Patient Bullying

Written by on June 4, 2012 in Features - No comments
Patient Bullying

By Paula Rapp

A young friend of mine recently experienced minor chest pain. Not the kind that made her want to call 911 immediately, but worrisome enough to land her before a triage nurse at the local emergency room reviewing her symptoms. The patient, a nurse herself, was promptly seen by the ER physician and after completing the requisite battery of chest pain examinations and blood work was discharged. The tests ruled out a heart attack and she was told to follow-up with her primary physician to determine other possible causes of the discomfort.

Patient Bullying

Patient Bullying

Of course as the pain persisted, she did what any well-informed health care consumer would do, she Googled the symptoms to find out what was ailing her. Within several clicks, she found the elusive diagnosis of which the ER doctor failed to provide: costochondritis, inflammation of the cartilage in the chest wall that can cause pain during breathing.  Dutifully, she followed-up with her primary doctor and proclaimed the diagnosis within minutes of their interaction. Silently she scoffed at the need for further testing that included x-rays, echocardiograms and blood work, and (although she politely listened to the recommendations) she left with what she had gone to receive: a prescription in hand for pain relief. When the symptoms eventually faded, she felt reassured that her diagnosis had been correct and was relieved not to have been subject to a further battery of tests.

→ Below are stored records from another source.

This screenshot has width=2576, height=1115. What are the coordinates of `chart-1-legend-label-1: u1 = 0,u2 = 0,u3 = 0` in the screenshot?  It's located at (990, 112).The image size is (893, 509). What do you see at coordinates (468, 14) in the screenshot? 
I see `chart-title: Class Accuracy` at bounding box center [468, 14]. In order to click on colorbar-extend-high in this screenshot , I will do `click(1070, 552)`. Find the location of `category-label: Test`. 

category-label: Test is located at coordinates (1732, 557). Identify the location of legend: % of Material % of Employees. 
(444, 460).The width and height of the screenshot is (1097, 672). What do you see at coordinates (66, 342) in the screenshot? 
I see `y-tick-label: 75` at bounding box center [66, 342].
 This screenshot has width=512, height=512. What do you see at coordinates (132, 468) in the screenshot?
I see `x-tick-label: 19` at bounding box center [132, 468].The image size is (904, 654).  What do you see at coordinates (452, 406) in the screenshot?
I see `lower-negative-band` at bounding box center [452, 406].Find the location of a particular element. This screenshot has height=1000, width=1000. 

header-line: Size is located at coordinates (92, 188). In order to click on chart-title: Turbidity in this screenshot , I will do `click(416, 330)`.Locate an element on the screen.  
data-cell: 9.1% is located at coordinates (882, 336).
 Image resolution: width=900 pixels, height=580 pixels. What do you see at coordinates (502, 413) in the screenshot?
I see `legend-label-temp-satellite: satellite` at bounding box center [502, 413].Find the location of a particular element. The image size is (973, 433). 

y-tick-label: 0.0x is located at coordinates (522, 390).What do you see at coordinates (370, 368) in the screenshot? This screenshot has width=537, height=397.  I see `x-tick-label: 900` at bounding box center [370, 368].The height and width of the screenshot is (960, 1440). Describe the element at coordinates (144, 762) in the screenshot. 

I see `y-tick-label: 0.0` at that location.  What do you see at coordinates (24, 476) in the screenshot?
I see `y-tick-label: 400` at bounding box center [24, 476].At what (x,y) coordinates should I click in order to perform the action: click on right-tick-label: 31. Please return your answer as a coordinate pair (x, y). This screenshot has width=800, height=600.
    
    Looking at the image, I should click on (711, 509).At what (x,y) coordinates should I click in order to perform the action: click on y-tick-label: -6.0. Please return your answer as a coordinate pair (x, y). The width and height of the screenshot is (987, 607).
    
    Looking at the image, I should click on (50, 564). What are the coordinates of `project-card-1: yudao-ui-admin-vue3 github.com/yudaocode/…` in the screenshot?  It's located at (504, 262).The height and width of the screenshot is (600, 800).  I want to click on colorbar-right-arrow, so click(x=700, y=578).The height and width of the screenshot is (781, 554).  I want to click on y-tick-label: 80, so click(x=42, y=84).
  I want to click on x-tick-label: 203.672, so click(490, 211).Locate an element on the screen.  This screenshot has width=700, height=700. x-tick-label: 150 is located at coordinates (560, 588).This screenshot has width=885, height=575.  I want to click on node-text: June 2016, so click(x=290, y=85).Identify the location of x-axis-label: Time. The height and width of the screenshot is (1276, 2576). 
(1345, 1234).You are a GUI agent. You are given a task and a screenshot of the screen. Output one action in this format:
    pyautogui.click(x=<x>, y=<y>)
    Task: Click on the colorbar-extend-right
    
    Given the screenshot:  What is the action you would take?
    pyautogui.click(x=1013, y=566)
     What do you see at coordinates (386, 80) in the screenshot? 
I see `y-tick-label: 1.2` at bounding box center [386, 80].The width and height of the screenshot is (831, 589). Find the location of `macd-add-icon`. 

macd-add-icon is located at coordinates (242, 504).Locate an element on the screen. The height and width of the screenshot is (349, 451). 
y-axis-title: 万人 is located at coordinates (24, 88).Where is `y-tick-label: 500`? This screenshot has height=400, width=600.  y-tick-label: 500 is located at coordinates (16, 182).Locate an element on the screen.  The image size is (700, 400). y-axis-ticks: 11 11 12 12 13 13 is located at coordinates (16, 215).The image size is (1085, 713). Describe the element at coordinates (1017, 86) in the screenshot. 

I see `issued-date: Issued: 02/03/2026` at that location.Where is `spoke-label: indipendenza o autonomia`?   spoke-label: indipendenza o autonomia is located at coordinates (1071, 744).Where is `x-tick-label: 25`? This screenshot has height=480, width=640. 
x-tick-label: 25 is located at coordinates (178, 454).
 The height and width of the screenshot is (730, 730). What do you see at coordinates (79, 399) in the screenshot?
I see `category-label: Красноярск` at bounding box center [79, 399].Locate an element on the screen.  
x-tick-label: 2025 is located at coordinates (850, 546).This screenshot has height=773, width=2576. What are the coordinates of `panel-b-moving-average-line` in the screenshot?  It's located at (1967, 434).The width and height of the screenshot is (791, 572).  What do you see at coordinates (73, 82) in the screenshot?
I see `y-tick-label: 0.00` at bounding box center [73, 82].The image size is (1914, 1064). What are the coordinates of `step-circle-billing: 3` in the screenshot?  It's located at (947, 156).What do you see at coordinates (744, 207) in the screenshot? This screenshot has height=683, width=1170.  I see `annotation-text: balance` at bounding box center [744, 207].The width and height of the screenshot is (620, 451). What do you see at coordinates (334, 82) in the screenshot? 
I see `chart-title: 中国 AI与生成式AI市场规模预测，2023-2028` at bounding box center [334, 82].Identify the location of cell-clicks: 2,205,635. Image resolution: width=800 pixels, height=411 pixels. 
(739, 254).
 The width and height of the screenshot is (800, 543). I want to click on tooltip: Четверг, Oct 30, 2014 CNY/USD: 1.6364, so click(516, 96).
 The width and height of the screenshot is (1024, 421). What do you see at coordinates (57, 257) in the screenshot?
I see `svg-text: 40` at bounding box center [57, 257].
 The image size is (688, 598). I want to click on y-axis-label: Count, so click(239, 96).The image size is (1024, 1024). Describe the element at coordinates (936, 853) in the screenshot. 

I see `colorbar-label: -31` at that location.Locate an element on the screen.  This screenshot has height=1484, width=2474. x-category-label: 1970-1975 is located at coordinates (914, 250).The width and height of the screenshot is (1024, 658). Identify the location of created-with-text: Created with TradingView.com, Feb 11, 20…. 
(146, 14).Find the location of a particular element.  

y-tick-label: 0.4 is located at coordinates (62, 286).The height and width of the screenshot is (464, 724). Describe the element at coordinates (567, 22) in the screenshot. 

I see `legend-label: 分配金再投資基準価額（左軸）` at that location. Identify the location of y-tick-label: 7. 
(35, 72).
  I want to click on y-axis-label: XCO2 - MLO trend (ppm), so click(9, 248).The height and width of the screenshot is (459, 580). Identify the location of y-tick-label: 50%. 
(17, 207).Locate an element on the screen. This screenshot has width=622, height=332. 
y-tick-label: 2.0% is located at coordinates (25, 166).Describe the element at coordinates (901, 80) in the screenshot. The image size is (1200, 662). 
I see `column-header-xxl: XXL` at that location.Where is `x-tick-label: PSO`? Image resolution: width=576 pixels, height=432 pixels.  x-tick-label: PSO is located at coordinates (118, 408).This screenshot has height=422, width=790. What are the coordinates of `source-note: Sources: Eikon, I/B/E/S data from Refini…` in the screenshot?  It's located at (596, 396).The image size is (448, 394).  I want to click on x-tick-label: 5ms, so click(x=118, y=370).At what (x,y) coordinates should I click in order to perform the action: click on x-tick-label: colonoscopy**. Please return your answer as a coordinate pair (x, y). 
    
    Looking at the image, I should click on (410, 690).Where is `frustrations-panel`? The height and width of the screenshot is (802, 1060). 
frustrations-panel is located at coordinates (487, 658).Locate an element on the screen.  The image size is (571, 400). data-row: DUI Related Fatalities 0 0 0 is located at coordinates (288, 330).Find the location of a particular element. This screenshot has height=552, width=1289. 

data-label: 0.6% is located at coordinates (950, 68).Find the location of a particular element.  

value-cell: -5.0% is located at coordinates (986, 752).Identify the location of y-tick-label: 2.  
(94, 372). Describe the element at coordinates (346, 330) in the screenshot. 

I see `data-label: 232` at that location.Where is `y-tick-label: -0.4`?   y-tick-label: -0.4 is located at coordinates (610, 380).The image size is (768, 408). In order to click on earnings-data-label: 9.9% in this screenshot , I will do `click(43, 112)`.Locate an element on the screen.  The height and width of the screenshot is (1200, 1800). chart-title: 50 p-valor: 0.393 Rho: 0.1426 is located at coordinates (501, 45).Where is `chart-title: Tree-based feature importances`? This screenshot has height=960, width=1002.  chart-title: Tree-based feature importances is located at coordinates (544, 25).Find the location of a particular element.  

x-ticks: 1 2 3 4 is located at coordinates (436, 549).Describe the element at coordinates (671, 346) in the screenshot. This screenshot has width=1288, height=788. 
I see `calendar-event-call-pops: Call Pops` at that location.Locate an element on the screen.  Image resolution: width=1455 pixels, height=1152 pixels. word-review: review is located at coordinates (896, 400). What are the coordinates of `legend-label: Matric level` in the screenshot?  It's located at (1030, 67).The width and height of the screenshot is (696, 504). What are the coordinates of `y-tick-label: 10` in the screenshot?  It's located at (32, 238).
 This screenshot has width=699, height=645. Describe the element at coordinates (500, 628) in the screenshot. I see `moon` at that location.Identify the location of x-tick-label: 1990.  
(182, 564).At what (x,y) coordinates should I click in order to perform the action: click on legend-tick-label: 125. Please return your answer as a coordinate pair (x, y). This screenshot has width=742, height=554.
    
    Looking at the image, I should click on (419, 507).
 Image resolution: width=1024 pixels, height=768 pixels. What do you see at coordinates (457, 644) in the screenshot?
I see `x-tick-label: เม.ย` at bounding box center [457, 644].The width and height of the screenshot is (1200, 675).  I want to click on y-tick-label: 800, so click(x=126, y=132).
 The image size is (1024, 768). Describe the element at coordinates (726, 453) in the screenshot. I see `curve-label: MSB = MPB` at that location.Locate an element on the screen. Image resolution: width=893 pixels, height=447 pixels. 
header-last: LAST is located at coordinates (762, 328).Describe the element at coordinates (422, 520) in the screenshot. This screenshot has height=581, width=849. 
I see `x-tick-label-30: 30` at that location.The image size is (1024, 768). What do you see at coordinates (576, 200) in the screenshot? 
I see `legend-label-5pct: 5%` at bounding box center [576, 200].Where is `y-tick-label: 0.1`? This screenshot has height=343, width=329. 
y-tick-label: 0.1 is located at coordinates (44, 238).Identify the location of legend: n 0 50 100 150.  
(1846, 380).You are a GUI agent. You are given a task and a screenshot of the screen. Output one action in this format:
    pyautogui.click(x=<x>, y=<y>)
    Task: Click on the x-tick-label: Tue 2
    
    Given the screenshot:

The traditional doctor-patient relationship is central to the practice of medicine and cornerstone to a therapeutic bedside interaction. The quality of this intricate bond is based on shared trust, mutual respect and knowledge. If these qualities exist, the doctor and patient will be able to communicate clearly and will likely lead to a more accurate diagnosis and outcome. If this relationship is poor however, and either party distrusts the other’s judgment, decreased compliance with the treatment will often occur. Decreased compliance leads to frustration, aggravation and further erosion of the relationship.

There is another phenomenon however, emerging in the doctor-patient relationship: patient bullying.  This is not to suggest a physical or name-calling type of bullying but rather a more passive, subliminal form. In light of the Internet era, it has become easier to instantly review symptoms and self diagnose, thereby making the doctor seem more of a “middleman,” rather than the voice of diagnosis determination. The situation is often exacerbated by the fact that that the doctor has limited time with each patient and will often comply with a patient’s strong request.

The doctor’s knowledge and experience has been demystified by the age of modern technology.  Patients present to their doctor’s office with the expectation of the antibiotic prescription or the desired test or the clinical trial referral and often won’t relent until their “demands” are upheld. If these requests are ignored, patients feel as if they are being slighted or their symptoms minimized – all before the stethoscope has heard its first heartbeat.

Patient bullying behavior is seldom aggressive in nature; in fact it is often so subtle that it may seem more like the patient is just taking an active role in their own health care. After all, patients are indeed savvier when it comes to their health and want to showcase to their doctor that they also have some medical insight. However, this type of rapport can become toxic when the patient’s strong arm requests outweigh the physician’s judgment.

A population of educated and interactive patients would certainly be ideal, but some of these behaviors may lead to over-demanding patients. The goal of patient education is to make knowledgeable health care decisions that are evidence-based and – more importantly – considered within a positive, reciprocal patient-doctor partnership.